§ **Try it**:
Report how many lines in the records below hold "logo", with no other output.

== Provided records ==

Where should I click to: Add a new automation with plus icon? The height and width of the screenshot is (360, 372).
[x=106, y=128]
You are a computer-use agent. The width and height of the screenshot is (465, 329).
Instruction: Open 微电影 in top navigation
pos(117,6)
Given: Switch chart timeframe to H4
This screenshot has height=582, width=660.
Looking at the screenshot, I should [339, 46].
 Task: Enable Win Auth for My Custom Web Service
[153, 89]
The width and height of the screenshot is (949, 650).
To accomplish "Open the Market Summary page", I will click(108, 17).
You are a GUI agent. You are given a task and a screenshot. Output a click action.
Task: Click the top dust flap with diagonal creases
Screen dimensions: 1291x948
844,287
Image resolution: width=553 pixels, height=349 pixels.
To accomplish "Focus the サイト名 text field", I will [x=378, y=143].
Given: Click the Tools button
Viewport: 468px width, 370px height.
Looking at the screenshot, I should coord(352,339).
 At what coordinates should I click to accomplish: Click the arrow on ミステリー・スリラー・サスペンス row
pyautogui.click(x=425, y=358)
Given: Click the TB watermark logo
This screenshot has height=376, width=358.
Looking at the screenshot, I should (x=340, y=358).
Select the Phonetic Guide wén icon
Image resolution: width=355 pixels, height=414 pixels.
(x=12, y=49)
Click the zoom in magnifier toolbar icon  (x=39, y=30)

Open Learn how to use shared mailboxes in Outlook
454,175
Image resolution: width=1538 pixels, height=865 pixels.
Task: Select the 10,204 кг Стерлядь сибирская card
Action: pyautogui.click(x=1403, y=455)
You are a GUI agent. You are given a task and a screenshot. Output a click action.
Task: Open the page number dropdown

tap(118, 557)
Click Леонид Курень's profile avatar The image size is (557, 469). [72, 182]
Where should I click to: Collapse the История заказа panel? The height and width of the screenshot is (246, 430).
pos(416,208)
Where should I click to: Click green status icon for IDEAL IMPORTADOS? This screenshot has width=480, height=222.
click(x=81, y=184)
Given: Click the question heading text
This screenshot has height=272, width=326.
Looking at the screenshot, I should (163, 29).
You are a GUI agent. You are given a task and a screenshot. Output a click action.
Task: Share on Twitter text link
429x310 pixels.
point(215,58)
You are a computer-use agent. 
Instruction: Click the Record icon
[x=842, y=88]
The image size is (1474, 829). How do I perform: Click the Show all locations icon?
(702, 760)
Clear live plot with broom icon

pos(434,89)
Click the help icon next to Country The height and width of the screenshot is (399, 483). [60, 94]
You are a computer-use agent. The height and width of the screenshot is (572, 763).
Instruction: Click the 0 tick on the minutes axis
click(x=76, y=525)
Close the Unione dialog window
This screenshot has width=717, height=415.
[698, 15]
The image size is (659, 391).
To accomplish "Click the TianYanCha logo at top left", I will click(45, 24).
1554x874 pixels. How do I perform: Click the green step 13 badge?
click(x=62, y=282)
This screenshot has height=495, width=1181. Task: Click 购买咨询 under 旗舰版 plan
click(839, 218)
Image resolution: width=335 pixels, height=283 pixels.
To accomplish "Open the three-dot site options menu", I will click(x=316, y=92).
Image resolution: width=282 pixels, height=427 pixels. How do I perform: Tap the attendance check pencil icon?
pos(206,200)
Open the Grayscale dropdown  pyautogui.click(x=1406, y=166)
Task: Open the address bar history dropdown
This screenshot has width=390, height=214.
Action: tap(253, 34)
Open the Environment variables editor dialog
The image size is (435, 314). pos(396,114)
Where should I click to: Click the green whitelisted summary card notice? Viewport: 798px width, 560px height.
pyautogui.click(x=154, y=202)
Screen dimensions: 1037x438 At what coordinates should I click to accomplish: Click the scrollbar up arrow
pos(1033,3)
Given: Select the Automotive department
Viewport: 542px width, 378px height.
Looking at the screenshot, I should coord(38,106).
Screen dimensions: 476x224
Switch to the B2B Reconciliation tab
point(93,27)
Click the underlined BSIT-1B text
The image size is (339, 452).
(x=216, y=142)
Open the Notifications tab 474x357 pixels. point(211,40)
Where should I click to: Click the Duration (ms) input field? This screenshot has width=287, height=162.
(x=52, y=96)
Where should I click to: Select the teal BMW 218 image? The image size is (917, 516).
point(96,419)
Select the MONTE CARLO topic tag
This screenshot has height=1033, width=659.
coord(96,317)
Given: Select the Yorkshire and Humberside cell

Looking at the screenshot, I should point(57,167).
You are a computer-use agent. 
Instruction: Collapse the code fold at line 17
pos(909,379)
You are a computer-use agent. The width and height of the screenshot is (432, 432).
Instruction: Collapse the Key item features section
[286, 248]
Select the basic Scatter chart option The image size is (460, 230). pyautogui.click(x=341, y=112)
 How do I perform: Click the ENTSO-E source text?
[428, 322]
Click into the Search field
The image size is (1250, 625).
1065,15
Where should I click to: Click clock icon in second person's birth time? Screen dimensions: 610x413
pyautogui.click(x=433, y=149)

===

§ **Written response**:
2